WHAT IS REQUIRED: Include in the output exactly the lines from the opening of the data through the line containing "You are a computer-use agent. The image size is (1318, 593).", and nothing more.
RECORDS SUPPLIED section start
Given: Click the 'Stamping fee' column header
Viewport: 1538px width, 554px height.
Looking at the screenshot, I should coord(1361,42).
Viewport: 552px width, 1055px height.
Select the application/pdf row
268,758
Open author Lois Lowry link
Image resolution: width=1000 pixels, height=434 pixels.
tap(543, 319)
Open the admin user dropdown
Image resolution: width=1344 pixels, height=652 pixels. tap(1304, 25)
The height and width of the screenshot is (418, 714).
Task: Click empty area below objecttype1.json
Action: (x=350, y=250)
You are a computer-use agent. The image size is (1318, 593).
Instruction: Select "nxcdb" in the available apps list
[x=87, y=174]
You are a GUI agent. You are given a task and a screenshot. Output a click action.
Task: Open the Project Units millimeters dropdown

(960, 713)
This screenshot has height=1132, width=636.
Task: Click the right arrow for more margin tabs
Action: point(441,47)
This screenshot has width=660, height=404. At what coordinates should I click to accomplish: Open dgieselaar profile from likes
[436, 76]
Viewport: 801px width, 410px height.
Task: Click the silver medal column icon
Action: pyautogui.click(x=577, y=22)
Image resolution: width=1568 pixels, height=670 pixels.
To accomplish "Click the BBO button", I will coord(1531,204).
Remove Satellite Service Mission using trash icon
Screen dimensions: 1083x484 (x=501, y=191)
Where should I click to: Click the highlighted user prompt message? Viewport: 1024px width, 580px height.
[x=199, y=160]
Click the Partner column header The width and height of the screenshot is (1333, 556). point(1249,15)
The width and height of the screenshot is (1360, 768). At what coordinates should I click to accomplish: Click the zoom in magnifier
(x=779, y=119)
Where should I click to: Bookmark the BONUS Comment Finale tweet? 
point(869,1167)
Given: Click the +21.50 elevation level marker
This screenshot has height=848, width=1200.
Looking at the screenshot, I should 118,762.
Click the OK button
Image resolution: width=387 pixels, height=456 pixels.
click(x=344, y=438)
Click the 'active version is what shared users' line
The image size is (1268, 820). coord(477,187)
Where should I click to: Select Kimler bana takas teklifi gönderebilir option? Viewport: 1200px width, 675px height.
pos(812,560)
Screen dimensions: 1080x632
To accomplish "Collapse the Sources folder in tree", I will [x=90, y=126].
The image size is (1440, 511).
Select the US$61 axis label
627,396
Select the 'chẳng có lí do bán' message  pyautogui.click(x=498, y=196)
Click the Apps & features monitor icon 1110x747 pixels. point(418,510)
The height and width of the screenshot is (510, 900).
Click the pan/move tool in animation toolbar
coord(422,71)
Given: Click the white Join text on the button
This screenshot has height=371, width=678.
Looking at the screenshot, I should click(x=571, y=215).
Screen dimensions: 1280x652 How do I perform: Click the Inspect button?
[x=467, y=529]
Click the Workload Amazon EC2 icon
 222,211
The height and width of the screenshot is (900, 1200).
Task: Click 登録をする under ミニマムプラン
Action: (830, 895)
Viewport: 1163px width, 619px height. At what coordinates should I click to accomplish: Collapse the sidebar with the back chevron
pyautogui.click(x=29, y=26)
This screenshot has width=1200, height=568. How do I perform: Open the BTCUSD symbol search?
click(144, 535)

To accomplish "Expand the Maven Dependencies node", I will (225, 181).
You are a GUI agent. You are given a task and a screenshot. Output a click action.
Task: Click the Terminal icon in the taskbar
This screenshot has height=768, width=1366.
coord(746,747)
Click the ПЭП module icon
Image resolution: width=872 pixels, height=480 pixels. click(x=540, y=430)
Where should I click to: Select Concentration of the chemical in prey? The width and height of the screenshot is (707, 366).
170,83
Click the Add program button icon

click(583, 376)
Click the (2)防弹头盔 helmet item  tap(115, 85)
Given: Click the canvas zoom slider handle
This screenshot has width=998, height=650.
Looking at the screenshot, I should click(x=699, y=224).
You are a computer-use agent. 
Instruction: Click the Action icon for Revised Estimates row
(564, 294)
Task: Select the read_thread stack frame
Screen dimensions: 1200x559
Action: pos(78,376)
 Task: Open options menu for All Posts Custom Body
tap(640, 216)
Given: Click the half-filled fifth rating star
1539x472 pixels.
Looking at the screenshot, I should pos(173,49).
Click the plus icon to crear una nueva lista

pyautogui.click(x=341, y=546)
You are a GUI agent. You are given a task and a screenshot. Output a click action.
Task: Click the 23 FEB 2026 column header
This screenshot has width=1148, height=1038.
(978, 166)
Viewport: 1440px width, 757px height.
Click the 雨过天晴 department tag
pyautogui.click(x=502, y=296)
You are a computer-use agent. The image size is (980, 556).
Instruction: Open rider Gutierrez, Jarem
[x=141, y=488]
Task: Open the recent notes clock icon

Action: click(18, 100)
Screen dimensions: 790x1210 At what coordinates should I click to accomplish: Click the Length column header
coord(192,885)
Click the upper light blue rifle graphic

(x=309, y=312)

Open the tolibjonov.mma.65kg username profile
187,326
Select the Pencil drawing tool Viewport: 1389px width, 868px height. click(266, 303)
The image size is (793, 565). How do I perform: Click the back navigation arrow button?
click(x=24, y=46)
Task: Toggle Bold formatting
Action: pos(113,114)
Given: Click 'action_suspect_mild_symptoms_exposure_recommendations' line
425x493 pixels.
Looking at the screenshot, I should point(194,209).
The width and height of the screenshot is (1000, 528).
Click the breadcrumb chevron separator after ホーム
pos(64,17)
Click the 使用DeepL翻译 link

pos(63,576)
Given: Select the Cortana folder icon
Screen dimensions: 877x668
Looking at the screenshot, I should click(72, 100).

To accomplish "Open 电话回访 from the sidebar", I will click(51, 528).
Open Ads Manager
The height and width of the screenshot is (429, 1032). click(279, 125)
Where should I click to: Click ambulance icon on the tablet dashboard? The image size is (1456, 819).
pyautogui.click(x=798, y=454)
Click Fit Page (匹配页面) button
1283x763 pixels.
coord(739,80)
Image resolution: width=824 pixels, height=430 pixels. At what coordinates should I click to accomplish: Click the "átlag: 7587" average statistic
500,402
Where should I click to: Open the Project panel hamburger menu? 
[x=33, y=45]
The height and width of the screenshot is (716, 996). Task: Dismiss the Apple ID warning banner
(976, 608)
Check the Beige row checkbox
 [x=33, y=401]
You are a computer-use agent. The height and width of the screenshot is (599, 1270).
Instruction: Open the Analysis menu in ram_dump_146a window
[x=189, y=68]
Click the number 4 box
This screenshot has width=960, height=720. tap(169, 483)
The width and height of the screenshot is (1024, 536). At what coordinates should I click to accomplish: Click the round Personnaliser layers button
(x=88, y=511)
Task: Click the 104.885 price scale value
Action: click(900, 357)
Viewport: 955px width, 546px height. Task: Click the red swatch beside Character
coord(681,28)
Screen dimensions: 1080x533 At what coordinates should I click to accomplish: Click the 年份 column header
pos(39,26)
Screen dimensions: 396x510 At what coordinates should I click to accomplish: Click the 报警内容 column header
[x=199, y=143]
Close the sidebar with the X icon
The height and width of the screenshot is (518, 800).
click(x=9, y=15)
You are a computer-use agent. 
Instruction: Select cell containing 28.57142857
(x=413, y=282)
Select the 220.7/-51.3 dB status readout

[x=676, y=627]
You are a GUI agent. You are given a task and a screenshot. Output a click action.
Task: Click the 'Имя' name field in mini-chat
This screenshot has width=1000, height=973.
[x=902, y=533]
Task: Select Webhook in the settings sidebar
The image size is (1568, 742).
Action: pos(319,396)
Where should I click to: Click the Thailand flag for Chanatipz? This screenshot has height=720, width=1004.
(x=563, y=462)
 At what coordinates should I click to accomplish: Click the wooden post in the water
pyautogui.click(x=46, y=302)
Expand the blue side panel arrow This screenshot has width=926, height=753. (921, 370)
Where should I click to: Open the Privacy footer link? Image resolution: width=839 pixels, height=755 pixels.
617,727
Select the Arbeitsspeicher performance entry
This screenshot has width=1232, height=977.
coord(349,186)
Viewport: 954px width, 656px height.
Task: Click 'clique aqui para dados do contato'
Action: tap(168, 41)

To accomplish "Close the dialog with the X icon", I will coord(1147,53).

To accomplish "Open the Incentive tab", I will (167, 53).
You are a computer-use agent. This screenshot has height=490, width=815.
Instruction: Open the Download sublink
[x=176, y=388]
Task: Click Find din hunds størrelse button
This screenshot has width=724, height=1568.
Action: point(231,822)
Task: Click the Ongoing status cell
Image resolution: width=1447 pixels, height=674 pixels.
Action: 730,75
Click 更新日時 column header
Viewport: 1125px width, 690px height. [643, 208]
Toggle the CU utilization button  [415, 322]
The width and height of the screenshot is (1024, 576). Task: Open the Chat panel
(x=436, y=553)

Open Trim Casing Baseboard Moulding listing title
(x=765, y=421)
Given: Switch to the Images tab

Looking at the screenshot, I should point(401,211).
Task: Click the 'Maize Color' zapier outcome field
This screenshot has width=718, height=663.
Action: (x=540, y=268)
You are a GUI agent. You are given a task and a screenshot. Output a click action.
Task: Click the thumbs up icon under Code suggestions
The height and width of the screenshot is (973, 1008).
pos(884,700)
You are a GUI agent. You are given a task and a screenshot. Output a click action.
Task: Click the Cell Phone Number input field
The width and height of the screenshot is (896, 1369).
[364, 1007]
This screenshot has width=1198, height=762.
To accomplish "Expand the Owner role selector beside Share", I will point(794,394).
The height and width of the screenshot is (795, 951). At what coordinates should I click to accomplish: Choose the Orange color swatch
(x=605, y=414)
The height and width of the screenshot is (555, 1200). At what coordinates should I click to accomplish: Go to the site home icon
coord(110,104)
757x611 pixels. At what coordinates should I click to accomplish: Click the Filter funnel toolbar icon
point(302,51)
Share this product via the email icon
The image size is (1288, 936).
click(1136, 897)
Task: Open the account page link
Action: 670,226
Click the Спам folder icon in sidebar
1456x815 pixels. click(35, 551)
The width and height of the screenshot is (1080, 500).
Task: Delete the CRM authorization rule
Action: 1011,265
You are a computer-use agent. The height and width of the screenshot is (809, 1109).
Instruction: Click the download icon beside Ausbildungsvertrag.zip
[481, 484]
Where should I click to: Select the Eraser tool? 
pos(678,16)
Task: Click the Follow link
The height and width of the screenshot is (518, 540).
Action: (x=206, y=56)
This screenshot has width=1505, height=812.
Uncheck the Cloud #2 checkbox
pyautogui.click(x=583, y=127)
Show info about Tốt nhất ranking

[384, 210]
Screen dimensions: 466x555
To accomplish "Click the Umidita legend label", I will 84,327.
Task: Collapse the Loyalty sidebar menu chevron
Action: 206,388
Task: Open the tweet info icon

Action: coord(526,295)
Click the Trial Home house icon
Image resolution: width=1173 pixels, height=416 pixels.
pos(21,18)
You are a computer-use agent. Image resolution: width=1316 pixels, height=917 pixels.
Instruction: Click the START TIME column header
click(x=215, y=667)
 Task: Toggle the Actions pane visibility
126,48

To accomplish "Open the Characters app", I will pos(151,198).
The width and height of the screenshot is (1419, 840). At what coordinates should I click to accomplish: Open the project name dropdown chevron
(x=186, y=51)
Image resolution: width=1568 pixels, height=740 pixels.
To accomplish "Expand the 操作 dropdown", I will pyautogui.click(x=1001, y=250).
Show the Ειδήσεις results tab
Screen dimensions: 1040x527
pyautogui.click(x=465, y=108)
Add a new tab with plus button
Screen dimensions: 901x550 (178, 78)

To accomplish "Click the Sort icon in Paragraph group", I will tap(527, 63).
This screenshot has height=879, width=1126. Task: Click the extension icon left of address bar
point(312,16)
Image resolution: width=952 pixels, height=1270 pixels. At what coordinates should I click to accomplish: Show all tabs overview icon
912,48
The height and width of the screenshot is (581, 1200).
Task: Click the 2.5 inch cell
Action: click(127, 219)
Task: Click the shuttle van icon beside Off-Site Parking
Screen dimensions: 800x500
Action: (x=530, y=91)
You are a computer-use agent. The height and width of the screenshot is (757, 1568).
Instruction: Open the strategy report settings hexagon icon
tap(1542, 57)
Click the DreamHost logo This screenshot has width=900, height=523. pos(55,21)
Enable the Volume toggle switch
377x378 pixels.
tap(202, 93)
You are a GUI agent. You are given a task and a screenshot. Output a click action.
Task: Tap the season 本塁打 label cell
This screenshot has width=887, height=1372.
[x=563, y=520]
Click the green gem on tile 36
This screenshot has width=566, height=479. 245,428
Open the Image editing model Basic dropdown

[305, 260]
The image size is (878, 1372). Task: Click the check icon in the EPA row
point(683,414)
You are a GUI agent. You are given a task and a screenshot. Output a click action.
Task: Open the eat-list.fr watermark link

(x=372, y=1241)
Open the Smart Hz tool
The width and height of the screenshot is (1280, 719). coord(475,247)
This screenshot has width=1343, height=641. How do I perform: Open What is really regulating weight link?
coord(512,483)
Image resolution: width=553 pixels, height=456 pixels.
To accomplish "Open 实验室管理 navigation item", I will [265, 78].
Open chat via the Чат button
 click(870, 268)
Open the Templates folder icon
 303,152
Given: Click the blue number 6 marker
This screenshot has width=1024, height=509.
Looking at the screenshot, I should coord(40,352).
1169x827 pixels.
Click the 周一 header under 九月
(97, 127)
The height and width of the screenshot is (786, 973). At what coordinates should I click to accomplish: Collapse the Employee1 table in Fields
RECORDS SUPPLIED section end
SOLVED EXERCISE:
Given: Click the 'Stamping fee' column header
Viewport: 1538px width, 554px height.
Looking at the screenshot, I should coord(1361,42).
Viewport: 552px width, 1055px height.
Select the application/pdf row
268,758
Open author Lois Lowry link
Image resolution: width=1000 pixels, height=434 pixels.
tap(543, 319)
Open the admin user dropdown
Image resolution: width=1344 pixels, height=652 pixels. tap(1304, 25)
The height and width of the screenshot is (418, 714).
Task: Click empty area below objecttype1.json
Action: (x=350, y=250)
You are a computer-use agent. The image size is (1318, 593).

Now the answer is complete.